Samsung’s Neon “Artificial Humans” Sum Up the Empty Hype of CES

These People Aren't Real. Neither Is the Hype.

Tech Features CES 2020
Samsung’s Neon “Artificial Humans” Sum Up the Empty Hype of CES

In the weeks before CES 2020, Samsung’s Neon project had one question: “have you ever met an ‘artificial’?” As devised by the company’s secretive STAR Labs subsidiary, these “artificials” seemed to promise a lifelike AI that was indiscernible from real life. When they were finally unveiled at CES last week, though, they left people asking a different question: is this it?

Neon broke out as the clear leader in CES hype before the show even started last Monday morning. Not only was it promising innovations in a buzzy tech sector, or capitalizing on the secrecy that surrounded STAR Labs (a name that evokes fantastic feats of superheroic science fiction for fans of DC comics and TV shows), but its booth had a prime spot near the main entrance of the show’s Central Hall, guaranteeing that almost everybody at the convention would walk past it at some point. That booth was ringed with portrait-style screens featuring life-size human avatars showing off the kind of service roles that Neon’s artificial humans could one day fill: a park ranger, a travel agent, a flight attendant, a pop star, a stubbled loner in a leather jacket and sunglasses (perfect for if the USA Network ever wants to reboot Renegade without Lorenzo Lamas), and more. It was an eye-catching display that certainly got a lot of attention.

The booth hosted regular presentations by STAR Labs CEO Pranav Mistry, who explained both the goals of Neon and how the tech behind it works. His buzzword-laden speech definitely made the CES crowds excited for this new technology, boasting that the computationally-generated Neons will be able to interact with you not simply as an Alexa-style digital assistant or chatbot, but like a virtual human, even developing emotions, intelligence and a personality through repeated use. STAR Labs didn’t really explain how it’ll work in practice, though, and the CES demos that can be found online (here’s one from CNET) show interactions that are slow, cold, and anything but human. It’s a far cry from the smooth, realistic videos playing on the Neon booth’s screens; as The Verge reports, Samsung and STAR Labs even acknowledge that the “scenarios shown at [their] CES Booth and in [their] promotional content are fictionalized and simulated for illustrative purposes only.”

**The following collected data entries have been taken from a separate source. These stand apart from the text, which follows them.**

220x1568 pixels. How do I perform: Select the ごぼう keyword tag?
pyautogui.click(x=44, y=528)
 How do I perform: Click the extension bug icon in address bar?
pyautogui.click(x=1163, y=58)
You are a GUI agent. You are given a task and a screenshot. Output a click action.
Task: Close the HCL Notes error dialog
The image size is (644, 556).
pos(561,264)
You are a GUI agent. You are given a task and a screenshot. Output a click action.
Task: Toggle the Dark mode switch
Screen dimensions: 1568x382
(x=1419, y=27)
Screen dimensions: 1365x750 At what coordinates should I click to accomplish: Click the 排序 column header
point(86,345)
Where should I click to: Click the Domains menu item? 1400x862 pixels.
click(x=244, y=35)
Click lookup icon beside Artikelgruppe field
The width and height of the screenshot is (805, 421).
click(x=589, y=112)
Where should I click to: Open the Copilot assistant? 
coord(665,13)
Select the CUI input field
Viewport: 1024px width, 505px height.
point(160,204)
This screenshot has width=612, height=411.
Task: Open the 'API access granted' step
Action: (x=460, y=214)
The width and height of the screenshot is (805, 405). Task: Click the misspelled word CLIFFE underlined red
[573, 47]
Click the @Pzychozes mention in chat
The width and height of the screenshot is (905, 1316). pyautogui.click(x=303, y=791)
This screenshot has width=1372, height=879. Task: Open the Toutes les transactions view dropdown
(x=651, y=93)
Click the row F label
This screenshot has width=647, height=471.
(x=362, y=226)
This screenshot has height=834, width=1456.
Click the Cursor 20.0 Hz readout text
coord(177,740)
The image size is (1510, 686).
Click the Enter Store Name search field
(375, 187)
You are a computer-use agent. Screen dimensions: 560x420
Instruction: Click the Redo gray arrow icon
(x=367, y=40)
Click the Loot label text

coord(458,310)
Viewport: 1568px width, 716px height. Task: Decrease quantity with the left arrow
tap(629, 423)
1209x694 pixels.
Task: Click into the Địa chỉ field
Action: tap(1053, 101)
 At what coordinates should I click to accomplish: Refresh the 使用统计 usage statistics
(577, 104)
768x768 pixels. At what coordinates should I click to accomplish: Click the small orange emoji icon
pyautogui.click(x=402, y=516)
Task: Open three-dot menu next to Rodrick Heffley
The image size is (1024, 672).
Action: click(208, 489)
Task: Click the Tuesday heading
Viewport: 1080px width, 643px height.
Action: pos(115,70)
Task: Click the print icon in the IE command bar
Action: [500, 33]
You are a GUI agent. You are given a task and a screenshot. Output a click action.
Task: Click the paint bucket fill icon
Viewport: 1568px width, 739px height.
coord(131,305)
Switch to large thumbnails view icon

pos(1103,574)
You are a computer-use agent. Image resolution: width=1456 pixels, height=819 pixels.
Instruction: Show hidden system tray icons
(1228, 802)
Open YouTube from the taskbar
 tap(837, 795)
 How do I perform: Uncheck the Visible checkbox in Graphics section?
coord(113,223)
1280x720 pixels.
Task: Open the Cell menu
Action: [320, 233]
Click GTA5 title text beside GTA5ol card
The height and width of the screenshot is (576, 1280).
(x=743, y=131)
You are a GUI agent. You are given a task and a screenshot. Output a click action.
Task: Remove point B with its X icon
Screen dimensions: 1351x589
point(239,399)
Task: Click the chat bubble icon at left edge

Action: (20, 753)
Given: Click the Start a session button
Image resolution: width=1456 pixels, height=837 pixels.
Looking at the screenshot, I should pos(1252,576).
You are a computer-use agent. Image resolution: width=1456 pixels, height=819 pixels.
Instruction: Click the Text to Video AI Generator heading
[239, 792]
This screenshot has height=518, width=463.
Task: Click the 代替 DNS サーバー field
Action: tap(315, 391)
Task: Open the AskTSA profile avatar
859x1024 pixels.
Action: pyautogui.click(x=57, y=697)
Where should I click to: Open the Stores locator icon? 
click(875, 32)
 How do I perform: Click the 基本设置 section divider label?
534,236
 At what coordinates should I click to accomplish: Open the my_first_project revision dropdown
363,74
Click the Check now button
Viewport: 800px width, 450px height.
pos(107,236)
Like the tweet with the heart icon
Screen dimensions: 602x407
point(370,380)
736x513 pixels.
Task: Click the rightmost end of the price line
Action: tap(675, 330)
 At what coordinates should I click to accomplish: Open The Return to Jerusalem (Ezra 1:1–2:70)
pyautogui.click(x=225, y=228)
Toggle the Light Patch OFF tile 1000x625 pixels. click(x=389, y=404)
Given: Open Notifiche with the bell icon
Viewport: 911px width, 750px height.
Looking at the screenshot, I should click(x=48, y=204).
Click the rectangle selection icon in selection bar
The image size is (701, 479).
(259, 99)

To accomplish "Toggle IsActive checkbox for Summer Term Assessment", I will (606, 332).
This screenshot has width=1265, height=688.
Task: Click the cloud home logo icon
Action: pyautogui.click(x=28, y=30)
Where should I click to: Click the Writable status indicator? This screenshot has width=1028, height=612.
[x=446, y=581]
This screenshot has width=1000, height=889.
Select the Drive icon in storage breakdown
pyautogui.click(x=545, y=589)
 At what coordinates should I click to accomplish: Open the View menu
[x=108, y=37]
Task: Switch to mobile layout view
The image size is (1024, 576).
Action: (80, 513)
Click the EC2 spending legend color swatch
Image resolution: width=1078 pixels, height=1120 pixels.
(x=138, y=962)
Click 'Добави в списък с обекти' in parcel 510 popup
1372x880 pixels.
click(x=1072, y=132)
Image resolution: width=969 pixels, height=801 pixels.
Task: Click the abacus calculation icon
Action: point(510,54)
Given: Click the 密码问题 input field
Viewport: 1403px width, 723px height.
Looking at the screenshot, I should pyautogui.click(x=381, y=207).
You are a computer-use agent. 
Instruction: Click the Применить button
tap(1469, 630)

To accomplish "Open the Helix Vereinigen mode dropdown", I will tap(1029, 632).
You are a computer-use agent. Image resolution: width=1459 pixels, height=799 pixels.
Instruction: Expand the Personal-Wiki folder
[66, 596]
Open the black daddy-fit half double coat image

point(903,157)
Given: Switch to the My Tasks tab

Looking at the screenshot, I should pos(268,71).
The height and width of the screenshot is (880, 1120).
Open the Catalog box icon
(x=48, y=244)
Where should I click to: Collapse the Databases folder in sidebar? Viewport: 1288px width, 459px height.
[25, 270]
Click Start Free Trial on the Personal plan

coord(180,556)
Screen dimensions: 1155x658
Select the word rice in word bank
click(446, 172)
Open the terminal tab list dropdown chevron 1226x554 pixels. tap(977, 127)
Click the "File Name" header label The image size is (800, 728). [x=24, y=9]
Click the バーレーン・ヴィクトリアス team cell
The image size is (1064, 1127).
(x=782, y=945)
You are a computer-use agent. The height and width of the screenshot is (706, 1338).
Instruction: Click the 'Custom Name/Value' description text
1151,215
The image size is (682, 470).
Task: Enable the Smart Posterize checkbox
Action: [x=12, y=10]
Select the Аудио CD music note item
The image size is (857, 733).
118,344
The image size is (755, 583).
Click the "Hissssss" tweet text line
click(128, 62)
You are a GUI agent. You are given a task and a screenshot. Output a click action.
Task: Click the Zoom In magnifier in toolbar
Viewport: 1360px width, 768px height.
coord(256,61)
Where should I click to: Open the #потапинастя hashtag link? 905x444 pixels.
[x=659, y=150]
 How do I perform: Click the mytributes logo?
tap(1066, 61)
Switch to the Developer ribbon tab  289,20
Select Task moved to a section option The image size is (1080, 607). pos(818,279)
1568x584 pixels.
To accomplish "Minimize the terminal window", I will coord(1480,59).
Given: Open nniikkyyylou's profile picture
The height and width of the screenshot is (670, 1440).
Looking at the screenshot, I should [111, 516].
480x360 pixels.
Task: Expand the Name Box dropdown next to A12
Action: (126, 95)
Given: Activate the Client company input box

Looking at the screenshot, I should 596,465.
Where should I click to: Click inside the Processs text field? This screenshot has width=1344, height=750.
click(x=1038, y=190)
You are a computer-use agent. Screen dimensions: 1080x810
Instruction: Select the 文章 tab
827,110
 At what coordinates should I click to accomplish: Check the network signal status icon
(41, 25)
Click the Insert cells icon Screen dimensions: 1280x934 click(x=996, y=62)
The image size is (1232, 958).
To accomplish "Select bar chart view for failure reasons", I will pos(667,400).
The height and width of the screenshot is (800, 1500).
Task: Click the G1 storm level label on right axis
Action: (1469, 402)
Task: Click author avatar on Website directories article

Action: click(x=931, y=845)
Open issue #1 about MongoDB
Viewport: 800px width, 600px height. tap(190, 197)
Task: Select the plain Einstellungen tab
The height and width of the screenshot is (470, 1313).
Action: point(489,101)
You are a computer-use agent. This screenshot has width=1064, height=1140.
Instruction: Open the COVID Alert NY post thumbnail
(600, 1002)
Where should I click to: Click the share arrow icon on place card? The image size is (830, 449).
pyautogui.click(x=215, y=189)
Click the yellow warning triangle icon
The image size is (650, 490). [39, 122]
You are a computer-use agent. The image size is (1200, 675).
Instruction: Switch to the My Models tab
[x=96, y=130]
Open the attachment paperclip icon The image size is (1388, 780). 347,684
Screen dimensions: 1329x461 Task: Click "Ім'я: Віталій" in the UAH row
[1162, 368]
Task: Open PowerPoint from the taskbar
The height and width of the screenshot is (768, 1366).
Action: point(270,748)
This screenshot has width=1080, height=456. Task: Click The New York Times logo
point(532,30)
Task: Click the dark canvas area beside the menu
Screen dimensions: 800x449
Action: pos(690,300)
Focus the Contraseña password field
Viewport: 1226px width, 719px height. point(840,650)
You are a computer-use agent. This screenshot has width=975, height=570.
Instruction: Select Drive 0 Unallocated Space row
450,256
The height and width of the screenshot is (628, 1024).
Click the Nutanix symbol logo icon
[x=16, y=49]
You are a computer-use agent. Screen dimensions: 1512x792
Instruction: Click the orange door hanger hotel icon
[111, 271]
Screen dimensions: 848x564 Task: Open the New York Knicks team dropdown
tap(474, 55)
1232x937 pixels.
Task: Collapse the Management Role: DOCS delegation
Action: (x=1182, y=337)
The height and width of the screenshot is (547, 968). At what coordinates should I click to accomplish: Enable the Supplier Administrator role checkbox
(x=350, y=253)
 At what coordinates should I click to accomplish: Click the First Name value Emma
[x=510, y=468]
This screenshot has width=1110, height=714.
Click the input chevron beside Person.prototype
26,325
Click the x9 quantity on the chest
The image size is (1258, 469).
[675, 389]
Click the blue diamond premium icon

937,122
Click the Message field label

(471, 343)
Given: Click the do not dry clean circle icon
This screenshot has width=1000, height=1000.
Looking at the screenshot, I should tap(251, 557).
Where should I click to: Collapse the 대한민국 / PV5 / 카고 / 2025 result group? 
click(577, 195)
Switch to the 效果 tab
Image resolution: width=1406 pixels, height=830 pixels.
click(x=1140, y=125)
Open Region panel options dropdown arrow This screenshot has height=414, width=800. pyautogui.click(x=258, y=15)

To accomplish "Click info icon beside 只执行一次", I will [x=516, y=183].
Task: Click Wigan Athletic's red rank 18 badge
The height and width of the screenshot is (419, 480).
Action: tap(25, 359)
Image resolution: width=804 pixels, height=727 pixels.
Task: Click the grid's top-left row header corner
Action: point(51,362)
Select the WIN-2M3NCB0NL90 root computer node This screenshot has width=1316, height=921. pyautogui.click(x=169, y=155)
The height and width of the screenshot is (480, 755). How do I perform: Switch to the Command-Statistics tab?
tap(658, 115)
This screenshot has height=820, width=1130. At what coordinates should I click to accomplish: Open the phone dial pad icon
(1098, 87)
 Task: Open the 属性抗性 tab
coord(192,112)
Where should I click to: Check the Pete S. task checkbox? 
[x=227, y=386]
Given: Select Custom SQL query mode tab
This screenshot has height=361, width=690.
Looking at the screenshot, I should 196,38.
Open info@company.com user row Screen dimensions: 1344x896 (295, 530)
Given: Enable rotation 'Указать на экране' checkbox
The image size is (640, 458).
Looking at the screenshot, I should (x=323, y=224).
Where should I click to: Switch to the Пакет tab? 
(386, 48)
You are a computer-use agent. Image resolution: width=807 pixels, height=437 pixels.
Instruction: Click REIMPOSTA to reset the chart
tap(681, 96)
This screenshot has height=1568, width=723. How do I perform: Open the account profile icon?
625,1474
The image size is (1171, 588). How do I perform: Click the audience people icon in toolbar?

Despite all the focus on Neon last week, there’s little reason to think it’ll ever actually match what’s seen in that promo content, or attain the goals that Mistry spoke about in the booth. They seem less like a human than a high-tech version of Clippy.

The Neons might not yet be the groundbreaking artificial life that Mistry is aiming for, but they’re still perfect avatars, in a sense, although in not a positive way. Neon sums up, as elegantly as anything else I saw at this year’s show, the greatest problem facing CES and the tech world. CES purports to be the trade show that debuts the tech that will become an every day part of consumer’s lives in the future, and it’s true that the show had countless examples of both consumer electronics and behind-the-scenes tech that will make some amount of impact on how we live. The things that grab the most attention at CES, though, and emerge with the most hype and press clippings, are usually projects like Neon: moon shots that will never quite hit their mark, or tech that’s so expensive or impractical that it’ll never really exist outside of labs or shows like CES. So much of what I saw at last week’s show was presented with a disclaimer that it’s just a concept, or performed so poorly compared to a company’s goals that it’s clearly far off from public use, or had such a limited use altogether that there’s no clear reason for it to ever actually exist. (Yeah, I’m talking about the toilet robot, and the ping pong robot, and yes, a bunch of other robots, too.)

There are too many projects like this at CES. Projects that aren’t close to being presentable, that aren’t close to serving an actual useful purpose, or never will. Projects that are only being shown for the hype and the press that they’ll soak up, the flashy yet impractical gimmicks that writers (and I realize I am currently guilty of that myself) love to write about. Projects like Neon.

Have you ever met an “artificial”? Well, odds are you’ll have to keep waiting quite a good while.